===== Given data =====

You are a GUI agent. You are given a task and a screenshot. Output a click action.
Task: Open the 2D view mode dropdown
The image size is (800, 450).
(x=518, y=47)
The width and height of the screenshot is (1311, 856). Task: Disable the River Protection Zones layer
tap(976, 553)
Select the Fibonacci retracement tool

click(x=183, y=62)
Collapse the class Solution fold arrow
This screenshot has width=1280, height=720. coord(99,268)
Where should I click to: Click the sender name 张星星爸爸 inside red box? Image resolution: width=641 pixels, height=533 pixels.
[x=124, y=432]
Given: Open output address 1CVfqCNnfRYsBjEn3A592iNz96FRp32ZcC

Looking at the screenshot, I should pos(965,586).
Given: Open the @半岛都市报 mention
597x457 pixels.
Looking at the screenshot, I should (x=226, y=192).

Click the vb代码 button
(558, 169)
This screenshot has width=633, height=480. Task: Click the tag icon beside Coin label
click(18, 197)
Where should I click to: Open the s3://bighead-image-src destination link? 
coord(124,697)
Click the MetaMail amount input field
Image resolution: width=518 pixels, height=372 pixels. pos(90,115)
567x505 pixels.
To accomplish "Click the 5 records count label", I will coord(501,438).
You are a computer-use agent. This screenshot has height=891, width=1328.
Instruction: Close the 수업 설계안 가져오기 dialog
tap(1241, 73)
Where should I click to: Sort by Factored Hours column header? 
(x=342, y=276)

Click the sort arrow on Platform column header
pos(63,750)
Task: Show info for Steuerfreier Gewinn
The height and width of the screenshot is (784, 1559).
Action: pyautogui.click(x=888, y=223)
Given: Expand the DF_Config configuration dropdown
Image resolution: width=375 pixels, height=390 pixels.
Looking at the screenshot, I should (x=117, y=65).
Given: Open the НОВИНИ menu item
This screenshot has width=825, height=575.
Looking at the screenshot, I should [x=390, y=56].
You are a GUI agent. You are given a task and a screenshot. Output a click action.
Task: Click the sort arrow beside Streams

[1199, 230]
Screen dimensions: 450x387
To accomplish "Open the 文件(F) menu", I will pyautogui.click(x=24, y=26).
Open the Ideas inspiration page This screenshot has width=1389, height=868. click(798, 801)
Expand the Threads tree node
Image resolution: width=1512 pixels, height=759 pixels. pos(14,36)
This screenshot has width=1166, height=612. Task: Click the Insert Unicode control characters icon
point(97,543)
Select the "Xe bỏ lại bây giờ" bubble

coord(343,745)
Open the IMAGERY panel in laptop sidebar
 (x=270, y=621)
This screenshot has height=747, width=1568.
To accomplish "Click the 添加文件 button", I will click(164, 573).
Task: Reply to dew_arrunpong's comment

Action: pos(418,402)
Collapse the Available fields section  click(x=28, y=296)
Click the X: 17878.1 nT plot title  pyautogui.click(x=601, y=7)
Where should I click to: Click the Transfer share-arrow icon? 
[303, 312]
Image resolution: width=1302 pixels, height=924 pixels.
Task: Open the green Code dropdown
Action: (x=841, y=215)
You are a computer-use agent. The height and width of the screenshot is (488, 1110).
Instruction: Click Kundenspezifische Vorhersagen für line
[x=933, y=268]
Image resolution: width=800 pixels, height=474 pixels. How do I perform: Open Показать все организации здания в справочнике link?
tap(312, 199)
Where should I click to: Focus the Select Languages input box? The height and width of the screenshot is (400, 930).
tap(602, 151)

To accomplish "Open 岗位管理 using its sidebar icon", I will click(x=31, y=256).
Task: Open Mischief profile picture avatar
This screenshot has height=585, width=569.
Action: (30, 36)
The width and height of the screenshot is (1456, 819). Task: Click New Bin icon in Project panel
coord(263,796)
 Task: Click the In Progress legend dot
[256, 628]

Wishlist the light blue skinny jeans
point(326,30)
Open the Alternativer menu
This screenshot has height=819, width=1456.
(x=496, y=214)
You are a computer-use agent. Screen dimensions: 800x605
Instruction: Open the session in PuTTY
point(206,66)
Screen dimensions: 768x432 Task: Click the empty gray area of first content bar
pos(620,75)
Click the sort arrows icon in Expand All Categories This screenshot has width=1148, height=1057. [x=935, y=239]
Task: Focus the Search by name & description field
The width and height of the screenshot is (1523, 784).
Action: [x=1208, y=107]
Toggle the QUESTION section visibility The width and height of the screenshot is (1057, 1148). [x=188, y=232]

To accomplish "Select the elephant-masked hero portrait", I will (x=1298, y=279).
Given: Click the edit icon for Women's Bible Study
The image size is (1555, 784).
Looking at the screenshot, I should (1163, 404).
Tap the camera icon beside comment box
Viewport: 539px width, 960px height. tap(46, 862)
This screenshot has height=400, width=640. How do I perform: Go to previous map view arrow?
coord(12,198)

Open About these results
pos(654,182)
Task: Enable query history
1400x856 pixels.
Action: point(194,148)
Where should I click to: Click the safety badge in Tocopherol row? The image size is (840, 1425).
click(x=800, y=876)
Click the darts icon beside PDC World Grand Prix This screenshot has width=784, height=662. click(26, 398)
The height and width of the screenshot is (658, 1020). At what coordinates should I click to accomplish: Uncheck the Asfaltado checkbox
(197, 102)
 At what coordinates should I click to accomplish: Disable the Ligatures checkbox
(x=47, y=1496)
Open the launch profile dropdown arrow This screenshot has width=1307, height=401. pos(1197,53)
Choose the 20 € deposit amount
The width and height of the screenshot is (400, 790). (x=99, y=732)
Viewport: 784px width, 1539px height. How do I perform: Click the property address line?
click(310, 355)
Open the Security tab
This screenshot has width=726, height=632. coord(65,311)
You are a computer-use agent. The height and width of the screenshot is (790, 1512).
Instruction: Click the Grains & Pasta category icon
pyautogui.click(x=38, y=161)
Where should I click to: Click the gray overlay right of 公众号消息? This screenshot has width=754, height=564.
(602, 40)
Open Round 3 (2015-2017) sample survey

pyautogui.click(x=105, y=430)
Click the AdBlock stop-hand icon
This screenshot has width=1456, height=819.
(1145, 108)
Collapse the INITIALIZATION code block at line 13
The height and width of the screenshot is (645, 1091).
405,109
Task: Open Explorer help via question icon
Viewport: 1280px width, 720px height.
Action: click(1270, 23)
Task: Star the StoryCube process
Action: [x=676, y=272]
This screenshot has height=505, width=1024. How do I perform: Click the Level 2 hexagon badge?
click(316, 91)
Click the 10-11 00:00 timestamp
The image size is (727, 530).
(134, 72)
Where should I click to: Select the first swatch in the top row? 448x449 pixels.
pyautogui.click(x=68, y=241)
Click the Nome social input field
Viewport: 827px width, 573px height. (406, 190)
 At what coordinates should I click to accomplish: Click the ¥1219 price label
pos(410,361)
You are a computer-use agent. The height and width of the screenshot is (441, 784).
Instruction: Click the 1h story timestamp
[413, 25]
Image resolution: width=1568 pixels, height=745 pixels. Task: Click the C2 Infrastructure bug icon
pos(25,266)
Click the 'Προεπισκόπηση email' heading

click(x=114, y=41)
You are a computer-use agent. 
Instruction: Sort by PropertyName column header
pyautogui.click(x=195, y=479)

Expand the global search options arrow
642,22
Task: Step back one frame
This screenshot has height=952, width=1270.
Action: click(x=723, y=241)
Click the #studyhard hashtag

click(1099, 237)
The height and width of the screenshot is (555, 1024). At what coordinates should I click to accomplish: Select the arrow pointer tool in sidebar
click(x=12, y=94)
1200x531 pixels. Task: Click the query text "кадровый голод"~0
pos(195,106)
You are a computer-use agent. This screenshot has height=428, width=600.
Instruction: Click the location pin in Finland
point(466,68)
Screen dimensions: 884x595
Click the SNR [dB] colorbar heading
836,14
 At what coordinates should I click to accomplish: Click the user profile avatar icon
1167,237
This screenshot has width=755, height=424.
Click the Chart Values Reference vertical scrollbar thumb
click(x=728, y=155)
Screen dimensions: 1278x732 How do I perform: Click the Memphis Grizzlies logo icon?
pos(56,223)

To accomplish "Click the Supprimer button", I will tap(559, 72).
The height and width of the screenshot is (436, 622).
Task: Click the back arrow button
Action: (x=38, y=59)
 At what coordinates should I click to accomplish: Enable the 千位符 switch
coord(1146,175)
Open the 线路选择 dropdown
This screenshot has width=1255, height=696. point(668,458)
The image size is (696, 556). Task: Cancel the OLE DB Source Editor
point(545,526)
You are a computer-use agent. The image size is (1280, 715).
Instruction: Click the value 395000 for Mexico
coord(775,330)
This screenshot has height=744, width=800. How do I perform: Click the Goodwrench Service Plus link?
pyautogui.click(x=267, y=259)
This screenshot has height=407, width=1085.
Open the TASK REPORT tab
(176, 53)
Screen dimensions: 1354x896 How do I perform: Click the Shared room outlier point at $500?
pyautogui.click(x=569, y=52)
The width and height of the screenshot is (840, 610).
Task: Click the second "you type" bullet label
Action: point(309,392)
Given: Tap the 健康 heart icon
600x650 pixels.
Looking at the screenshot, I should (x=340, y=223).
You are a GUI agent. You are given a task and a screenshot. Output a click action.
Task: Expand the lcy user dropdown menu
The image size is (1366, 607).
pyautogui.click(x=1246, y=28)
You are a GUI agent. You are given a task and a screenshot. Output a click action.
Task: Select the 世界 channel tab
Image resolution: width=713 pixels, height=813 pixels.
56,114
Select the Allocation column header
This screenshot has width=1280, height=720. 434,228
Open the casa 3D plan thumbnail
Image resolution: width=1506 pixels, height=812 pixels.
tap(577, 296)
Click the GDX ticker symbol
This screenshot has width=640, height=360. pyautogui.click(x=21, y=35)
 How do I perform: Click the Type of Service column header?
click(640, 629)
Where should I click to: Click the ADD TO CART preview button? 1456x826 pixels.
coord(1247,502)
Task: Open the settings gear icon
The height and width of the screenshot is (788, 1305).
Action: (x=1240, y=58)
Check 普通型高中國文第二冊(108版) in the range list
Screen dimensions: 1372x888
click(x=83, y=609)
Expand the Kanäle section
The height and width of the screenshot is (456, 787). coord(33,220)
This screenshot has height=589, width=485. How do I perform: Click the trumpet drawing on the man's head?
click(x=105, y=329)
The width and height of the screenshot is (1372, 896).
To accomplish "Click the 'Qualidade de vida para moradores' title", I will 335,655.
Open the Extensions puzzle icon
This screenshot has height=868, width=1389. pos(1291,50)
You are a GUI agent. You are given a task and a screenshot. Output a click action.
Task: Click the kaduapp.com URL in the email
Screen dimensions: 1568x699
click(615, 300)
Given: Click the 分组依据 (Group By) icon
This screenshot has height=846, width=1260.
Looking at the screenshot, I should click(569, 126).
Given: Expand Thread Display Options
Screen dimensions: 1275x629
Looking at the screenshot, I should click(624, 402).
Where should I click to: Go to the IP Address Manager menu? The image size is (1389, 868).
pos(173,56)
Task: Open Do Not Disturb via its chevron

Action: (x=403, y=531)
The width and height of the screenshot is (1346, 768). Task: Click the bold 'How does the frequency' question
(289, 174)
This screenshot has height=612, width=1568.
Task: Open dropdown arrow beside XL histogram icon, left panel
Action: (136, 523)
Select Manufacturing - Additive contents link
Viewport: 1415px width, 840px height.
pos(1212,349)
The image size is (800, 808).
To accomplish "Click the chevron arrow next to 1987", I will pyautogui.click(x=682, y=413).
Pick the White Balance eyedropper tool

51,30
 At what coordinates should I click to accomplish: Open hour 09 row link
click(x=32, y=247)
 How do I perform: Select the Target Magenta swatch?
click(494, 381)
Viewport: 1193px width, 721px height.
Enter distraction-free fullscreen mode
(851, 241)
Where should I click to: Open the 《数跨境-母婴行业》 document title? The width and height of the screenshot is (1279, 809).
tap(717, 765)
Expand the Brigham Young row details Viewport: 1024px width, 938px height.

=====

Gather every line in the entries above that contains the string "mode", and copy each one unchanged.

▶ _Exercise answer_
Task: Open the 2D view mode dropdown
Enter distraction-free fullscreen mode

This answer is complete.